Content starts

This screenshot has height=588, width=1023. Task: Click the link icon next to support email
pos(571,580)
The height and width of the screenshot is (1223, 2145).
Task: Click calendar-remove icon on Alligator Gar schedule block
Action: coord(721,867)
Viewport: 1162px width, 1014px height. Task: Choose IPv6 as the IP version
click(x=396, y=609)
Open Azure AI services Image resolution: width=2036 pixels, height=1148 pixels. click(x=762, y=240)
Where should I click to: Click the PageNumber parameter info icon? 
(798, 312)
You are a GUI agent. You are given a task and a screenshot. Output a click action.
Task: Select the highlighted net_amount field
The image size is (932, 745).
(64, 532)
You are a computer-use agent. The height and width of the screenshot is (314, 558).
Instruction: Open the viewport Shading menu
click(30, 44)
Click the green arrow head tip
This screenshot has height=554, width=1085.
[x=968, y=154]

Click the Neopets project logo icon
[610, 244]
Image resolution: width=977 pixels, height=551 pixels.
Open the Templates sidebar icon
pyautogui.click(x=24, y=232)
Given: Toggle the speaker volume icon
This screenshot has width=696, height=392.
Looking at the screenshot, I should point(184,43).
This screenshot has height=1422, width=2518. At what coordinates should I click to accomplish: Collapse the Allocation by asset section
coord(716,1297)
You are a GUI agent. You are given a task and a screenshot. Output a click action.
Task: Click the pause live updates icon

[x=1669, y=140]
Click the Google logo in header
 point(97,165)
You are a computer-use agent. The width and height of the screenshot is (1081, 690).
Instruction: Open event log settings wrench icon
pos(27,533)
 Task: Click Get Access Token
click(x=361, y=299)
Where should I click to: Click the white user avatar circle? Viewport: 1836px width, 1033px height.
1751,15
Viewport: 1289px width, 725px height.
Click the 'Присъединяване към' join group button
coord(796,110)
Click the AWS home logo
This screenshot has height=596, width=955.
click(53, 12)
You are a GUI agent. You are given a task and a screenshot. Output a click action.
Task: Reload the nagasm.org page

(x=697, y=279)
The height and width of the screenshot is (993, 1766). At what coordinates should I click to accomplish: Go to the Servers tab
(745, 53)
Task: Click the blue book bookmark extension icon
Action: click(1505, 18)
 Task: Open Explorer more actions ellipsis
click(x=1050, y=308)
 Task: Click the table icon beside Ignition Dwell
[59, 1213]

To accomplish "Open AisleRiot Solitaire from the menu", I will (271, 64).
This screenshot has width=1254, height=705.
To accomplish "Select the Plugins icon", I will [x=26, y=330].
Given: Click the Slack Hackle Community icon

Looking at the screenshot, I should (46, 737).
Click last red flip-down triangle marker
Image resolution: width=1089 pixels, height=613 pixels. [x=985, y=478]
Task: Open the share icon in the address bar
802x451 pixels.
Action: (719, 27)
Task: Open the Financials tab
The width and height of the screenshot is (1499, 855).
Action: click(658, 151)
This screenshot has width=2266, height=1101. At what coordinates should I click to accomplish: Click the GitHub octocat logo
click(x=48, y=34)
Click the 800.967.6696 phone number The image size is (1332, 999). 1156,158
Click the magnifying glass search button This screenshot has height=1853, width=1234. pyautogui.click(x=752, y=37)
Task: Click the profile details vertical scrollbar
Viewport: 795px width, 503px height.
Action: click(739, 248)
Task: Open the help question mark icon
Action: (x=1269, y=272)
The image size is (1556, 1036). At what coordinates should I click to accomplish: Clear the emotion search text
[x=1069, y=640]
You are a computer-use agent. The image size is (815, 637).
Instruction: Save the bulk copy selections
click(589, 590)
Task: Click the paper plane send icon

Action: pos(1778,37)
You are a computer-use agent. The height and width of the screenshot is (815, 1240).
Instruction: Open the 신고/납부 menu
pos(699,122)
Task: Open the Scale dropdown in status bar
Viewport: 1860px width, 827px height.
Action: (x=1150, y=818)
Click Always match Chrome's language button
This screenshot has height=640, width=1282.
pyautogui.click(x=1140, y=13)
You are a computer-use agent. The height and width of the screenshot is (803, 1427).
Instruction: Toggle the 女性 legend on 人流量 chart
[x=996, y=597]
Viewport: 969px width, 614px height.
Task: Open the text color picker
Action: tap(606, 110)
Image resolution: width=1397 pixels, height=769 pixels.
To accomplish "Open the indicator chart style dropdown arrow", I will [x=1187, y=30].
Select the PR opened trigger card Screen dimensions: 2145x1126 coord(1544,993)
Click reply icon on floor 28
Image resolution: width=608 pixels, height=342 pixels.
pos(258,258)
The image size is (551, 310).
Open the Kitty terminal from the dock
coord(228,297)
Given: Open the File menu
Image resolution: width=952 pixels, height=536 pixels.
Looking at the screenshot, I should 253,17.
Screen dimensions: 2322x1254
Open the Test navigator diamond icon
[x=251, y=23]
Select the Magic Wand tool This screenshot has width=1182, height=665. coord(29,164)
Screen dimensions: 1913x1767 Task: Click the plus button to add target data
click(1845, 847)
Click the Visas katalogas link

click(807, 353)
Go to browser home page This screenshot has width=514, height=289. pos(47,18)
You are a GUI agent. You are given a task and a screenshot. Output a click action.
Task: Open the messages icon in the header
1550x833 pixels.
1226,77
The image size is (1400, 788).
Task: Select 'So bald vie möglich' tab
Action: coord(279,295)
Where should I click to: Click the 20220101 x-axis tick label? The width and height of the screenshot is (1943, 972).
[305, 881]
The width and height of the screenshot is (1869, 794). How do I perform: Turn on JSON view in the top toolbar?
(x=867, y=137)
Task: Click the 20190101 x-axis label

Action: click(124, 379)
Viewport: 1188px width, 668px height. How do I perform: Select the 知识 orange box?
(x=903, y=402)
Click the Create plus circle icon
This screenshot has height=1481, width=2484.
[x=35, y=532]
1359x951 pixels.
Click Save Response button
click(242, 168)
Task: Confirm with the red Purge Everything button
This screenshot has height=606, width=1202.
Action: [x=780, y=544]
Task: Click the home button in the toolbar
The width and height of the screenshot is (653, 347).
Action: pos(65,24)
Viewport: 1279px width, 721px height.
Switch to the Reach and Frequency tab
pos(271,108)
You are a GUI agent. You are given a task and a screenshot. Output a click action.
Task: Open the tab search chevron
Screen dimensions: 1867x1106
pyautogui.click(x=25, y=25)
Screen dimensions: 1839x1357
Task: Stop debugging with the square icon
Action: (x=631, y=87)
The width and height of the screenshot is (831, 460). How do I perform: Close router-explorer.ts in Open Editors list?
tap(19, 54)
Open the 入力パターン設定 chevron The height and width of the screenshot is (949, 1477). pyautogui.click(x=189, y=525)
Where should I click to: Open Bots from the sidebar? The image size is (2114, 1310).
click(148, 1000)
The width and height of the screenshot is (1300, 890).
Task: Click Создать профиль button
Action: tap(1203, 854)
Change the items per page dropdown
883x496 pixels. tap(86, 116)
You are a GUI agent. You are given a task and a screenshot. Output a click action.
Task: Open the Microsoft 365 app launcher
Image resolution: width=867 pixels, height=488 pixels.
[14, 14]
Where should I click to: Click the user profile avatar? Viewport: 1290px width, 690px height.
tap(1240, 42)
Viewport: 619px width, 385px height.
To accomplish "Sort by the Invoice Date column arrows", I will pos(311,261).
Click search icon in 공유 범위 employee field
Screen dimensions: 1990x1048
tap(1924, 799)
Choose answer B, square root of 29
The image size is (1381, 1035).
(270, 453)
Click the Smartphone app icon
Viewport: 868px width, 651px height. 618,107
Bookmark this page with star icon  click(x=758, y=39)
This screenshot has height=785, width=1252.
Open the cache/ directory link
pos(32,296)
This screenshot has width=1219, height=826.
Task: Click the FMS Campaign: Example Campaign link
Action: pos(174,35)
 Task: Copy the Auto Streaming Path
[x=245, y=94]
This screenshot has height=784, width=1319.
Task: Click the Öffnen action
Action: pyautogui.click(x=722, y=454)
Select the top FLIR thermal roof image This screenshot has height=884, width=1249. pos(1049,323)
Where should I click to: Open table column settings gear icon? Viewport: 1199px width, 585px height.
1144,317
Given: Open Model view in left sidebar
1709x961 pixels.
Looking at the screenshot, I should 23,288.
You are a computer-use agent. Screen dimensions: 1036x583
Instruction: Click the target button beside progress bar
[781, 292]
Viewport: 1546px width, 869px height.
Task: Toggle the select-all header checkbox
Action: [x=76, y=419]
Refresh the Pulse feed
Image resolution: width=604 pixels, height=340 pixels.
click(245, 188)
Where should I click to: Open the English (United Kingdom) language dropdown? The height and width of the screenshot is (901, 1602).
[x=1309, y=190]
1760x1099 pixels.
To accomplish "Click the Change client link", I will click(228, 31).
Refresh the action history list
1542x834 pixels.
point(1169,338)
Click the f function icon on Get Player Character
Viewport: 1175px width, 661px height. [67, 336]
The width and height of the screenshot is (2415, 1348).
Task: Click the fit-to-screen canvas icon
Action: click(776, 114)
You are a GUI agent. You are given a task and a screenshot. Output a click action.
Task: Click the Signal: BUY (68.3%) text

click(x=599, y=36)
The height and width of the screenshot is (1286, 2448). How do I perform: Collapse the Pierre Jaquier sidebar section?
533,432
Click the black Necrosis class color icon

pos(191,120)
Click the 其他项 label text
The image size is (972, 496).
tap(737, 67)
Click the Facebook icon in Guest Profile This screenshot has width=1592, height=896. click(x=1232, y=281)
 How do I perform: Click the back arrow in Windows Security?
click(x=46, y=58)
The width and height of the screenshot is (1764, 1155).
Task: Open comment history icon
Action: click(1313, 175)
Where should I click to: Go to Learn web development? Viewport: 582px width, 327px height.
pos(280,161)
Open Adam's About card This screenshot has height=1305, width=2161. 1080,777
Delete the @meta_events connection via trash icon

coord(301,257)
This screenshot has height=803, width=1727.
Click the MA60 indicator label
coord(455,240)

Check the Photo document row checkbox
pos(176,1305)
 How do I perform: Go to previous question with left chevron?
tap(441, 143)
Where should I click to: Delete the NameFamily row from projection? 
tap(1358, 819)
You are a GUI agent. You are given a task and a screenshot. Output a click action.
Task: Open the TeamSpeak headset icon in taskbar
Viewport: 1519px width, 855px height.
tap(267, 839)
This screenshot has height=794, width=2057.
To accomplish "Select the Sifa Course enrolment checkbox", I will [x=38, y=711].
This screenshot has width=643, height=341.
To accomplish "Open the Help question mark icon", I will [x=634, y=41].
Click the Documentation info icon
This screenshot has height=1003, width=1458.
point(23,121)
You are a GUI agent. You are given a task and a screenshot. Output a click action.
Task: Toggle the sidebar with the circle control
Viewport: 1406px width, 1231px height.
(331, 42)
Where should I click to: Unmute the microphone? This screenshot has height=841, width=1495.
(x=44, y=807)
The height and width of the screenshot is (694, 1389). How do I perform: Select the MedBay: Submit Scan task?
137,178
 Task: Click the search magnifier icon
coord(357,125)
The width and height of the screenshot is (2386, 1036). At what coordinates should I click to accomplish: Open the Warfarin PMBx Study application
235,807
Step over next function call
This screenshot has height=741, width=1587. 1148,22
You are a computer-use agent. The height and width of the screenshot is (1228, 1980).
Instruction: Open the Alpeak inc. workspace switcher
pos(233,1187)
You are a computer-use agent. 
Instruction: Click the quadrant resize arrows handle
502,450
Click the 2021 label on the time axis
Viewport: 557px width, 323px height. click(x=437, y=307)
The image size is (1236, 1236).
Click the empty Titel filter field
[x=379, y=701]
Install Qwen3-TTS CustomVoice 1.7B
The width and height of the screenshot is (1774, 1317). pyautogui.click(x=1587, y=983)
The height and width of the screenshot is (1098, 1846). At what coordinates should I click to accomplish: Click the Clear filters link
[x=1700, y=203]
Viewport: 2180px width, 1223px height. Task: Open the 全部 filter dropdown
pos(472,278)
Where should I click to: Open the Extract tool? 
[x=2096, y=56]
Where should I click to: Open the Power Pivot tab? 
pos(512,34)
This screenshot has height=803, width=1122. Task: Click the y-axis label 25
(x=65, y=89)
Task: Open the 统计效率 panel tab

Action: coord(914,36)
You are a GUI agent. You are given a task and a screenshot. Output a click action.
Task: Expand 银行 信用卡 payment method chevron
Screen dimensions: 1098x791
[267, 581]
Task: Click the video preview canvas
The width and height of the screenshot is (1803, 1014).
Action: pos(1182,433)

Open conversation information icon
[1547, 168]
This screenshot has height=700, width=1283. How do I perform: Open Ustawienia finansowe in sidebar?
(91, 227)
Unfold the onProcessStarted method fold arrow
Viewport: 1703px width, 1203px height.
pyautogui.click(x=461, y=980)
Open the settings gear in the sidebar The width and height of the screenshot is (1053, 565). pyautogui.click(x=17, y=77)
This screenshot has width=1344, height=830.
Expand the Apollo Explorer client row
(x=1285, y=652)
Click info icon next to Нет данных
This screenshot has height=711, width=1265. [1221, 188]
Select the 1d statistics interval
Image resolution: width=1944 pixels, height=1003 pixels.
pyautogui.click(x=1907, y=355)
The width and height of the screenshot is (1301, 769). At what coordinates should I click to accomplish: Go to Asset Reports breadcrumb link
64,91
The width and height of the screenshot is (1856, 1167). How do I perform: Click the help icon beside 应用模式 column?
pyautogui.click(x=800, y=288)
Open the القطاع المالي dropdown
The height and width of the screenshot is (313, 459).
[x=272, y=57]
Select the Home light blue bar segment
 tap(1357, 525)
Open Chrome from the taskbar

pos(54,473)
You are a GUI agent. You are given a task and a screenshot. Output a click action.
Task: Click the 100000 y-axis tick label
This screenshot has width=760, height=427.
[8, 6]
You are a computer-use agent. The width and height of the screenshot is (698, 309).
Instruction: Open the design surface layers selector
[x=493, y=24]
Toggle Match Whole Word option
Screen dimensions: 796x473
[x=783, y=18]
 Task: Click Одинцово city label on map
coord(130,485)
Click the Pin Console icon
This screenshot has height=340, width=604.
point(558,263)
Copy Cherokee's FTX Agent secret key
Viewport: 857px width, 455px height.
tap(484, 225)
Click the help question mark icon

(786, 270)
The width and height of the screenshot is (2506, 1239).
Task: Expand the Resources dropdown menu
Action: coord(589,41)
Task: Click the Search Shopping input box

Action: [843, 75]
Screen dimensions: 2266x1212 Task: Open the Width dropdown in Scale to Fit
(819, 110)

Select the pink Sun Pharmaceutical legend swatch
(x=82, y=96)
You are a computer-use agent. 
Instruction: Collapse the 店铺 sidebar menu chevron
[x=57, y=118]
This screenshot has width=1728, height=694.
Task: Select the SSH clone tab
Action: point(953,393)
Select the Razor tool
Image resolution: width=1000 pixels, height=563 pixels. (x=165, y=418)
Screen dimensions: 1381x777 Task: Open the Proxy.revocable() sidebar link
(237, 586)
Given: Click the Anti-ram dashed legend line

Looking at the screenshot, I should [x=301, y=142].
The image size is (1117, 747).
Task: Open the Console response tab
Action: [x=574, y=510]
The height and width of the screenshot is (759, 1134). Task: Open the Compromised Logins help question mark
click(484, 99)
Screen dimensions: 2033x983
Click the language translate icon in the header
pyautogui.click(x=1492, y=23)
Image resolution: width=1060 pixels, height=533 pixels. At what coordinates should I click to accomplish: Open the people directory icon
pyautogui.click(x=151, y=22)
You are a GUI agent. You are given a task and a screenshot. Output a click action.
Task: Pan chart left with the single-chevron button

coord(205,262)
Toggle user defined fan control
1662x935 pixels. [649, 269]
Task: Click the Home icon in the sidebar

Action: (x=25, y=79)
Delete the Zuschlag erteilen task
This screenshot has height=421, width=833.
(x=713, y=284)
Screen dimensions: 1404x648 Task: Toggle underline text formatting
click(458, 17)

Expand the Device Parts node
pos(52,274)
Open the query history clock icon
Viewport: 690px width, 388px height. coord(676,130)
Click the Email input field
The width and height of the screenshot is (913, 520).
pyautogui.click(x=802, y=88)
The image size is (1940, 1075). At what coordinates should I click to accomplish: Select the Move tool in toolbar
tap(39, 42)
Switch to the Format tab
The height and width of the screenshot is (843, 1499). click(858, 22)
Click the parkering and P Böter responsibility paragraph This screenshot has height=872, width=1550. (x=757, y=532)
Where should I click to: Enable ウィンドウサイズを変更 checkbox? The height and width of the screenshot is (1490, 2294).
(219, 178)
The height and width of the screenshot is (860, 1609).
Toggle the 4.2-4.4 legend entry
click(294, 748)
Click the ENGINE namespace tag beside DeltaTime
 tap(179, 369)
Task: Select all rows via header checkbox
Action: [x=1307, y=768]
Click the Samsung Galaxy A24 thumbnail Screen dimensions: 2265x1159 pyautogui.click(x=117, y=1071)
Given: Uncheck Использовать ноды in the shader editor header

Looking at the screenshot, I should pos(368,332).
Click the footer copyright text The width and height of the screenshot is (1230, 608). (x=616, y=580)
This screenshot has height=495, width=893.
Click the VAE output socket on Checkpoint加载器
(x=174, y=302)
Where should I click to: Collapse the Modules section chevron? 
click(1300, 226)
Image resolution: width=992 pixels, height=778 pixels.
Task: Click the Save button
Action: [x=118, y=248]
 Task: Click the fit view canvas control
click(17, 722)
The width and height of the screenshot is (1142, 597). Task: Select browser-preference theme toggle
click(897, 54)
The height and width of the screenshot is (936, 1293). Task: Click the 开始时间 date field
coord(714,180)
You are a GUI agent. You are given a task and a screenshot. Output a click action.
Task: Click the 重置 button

Content ends

About this task: Lines after the one containing "Open Azure AI" are not wanted; repeat exactly each line above from the first up to and including it.

Response box:
This screenshot has height=588, width=1023. Task: Click the link icon next to support email
pos(571,580)
The height and width of the screenshot is (1223, 2145).
Task: Click calendar-remove icon on Alligator Gar schedule block
Action: coord(721,867)
Viewport: 1162px width, 1014px height. Task: Choose IPv6 as the IP version
click(x=396, y=609)
Open Azure AI services Image resolution: width=2036 pixels, height=1148 pixels. click(x=762, y=240)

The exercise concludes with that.